Treasury Board Secretariat has launched a full investigation with Canada Revenue Agency into the software bug that brought down the national e-tax filing system for 10 days earlier this month.
It was the longest stretch of time that a mission-critical system at CRA had been out of service. Canada Revenue says it had an army of 700 employees working to get the system back up and running, including IT staff who worked around the clock.
CRA has confirmed the system crash was caused by a vendor-issued software patch for its database management system, Advantage CA-IDMS (Integrated Database Management System), manufactured by CA Inc.
A spokesperson for CA did not give details on why or how the patch malfunctioned, but he did say the company helped to restore system availability. “CA worked closely with CRA to resolve the problem and restore service,” said Fabrice Zambito, regional vice-president, CA Canada.
Amidst the crisis came scathing criticism from Liberal Revenue critic Judy Sgro, who accused federal Revenue Minister Carol Skelton of ignoring the system crash while away in Saskatchewan. Sgro called for an extension to the tax filing deadline if the system remained down for much longer.
Treasury Board confirmed it was investigating the case with CRA officials. “The Chief Information Officer Branch has worked closely with the Canada Revenue Agency, as it does with all departments, to support the Agency in working through this event,” said a spokesperson. “One of Treasury Board Secretariat’s roles is to assist departments in monitoring and addressing arising issues.”
Gordon O’Grady, deputy assistant commissioner with the IT branch at CRA, talked this week with InterGovWorld senior writer Lisa Williams about the main culprit of the glitch, why it took so long to fix the faulty patch, and the processes behind its post mortem with Treasury Board.
Q) The Commissioner of CRA (Michel Dorais) had said that it was a malfunctioning software patch that was the cause of the service disruption. Can you give me the details on the patch itself?
A) The patch was created by the vendor (CA Inc.) to address a problem related to their database management software, which if encountered would cause database processing to stop, resulting in a service disruption.
Q) What was the type of software that was being used?
A) It was database management system software called Advantage CA-IDMS (Integrated Database Management System).
Q) How was the malfunction noticed?
A) On March 5, (the day after the patch was applied), there were sporadic anomalies that were reported, occurring in the Efile system and other integrated management system databases, but as identified earlier, all were predominantly individual taxpayer databases.
Q) What was the specific testing procedure that was in place?
A) At CRA, patches are thoroughly tested in multiple test environments; so they’re progressively released through each environment, until they’re finally released in production. We usually allow two weeks between each release on each test environment before we go into production.
Q) When you say two weeks is allowed, do you mean in terms of the testing itself?
A) There are various test environments or test states. Each testing that’s done spans the two-week period before it’s then released to the next test environment. So there’s a period of stabilization before it moves to the next stage in testing.
Q) This is viewed as a mission-critical service and is the time of year when people are normally filing their taxes. It’s also the longest time online services have been down on the CRA Web site. Why did it take so long to get things up and running?
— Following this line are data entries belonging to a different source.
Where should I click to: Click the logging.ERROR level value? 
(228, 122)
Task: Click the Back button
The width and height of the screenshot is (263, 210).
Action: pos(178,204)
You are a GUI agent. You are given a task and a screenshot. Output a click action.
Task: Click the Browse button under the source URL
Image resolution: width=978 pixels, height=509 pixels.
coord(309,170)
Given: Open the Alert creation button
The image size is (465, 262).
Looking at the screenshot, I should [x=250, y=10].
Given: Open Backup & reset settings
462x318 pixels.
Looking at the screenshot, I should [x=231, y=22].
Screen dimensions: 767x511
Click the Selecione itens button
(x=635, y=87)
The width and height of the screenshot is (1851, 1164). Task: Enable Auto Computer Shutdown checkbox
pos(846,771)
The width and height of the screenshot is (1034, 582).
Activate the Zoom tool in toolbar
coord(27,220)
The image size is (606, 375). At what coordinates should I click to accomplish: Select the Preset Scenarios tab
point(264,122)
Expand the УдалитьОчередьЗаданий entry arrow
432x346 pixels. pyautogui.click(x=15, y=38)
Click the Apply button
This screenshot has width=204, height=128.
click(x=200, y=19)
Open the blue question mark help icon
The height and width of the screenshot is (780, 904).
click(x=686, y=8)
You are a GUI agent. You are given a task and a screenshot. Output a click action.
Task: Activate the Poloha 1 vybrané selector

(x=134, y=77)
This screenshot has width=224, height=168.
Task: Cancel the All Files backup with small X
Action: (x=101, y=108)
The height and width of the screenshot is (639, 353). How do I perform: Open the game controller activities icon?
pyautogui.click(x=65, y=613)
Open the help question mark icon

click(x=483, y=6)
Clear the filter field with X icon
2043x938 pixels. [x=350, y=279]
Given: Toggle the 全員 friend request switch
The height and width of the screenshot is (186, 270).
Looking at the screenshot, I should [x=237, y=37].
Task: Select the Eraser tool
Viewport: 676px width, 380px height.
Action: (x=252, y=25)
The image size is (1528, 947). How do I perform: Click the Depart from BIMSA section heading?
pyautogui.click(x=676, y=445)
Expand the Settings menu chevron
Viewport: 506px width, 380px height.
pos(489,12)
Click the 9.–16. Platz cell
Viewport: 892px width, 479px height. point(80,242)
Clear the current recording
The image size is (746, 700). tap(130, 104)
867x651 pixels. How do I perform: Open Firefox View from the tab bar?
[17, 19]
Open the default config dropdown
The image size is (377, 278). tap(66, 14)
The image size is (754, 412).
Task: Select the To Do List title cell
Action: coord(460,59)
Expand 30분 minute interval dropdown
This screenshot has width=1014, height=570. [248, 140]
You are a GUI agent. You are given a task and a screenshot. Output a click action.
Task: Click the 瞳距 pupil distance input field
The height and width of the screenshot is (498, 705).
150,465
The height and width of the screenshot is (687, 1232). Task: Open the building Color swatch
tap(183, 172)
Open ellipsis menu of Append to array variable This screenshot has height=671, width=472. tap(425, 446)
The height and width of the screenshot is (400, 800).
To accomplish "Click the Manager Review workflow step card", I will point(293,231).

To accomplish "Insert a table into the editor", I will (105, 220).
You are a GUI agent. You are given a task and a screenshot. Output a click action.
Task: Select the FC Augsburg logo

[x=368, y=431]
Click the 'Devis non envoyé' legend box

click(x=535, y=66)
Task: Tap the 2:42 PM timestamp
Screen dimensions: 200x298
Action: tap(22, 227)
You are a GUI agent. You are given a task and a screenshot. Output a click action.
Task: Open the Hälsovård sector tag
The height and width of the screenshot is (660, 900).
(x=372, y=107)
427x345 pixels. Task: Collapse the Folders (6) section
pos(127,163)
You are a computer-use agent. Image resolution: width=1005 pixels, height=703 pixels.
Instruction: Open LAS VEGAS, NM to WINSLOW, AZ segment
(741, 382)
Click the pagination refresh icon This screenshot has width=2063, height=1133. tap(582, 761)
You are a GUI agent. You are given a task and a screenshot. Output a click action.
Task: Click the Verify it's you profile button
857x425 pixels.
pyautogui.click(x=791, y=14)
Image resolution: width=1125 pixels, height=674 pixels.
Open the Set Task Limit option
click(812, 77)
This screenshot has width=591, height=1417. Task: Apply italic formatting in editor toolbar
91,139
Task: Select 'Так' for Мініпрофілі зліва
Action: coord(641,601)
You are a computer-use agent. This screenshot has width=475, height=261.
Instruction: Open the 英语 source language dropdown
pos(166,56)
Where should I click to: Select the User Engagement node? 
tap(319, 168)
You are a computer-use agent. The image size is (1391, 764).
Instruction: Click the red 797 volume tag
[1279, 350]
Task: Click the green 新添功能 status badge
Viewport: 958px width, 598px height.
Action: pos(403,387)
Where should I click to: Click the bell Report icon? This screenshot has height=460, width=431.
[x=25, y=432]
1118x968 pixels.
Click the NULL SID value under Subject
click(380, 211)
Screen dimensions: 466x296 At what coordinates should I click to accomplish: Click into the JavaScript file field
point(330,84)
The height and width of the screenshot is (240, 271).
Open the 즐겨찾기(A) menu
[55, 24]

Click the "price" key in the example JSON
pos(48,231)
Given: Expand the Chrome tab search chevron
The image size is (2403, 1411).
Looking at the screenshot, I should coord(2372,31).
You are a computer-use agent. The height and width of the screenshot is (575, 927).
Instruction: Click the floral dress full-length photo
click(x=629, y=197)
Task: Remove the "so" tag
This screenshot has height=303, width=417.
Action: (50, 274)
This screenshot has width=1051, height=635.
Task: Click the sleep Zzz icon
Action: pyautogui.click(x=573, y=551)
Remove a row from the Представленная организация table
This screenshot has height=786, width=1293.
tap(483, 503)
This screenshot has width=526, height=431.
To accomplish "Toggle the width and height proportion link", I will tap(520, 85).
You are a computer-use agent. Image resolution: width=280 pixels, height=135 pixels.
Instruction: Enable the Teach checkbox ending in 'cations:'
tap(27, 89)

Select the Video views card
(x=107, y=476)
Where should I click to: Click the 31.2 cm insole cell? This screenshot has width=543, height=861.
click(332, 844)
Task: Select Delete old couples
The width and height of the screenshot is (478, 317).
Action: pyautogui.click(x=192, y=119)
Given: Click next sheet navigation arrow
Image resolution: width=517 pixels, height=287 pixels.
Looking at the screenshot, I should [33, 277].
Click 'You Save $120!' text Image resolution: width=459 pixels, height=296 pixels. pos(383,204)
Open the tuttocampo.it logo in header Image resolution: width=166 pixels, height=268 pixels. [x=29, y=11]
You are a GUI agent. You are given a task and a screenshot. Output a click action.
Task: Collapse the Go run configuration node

A) Due to the unprecedented scale and scope of this incident, it had a significant impact on the level of effort and time required to get all IT services back to normal production status. As we indicated earlier, it was mostly impacting individual IT services that included more than 76 computer applications, comprising more than 7.5 million lines of code and interfacing with 91 different databases.
Q) How big of a team was working on this?
A) Our IT staff worked around the clock, as you would expect, to resolve the problem. Due to the complexity and size of databases and systems, this was the amount of time (10 days) required to restore services. We estimate that 700 CRA employees worked on this problem.
Q) Were there other departments that were involved or that you had to consult with?
A) The IT part of the branch in the agency did of course work with business branches in the agency to make sure that the recovery plan did include business impact. We called upon the expertise and advice of key CIOs and other federal agencies and departments who are business partners. Together with our business partners, we worked in cooperation to manage the possible impact on other government organizations and coordinate the implementation sequence and all implementation of key services back into production.
Q) Now that the systems are up and running, do you think that your branch will be looking at amending best practices or changing procedures?
A) We’re currently working with Treasury Board on a post-mortem document as a result of the outage. And I’d just like to say that CRA’s IT branch follows a set of well-established, rigorous frameworks that ensure risk is proactively managed and that process and quality in data integrity are respected and safeguarded across all our operating environments. These management processes are derived from the ITIL (Information Technology Infrastructure Library) framework, which is a framework of industry best practices in IT.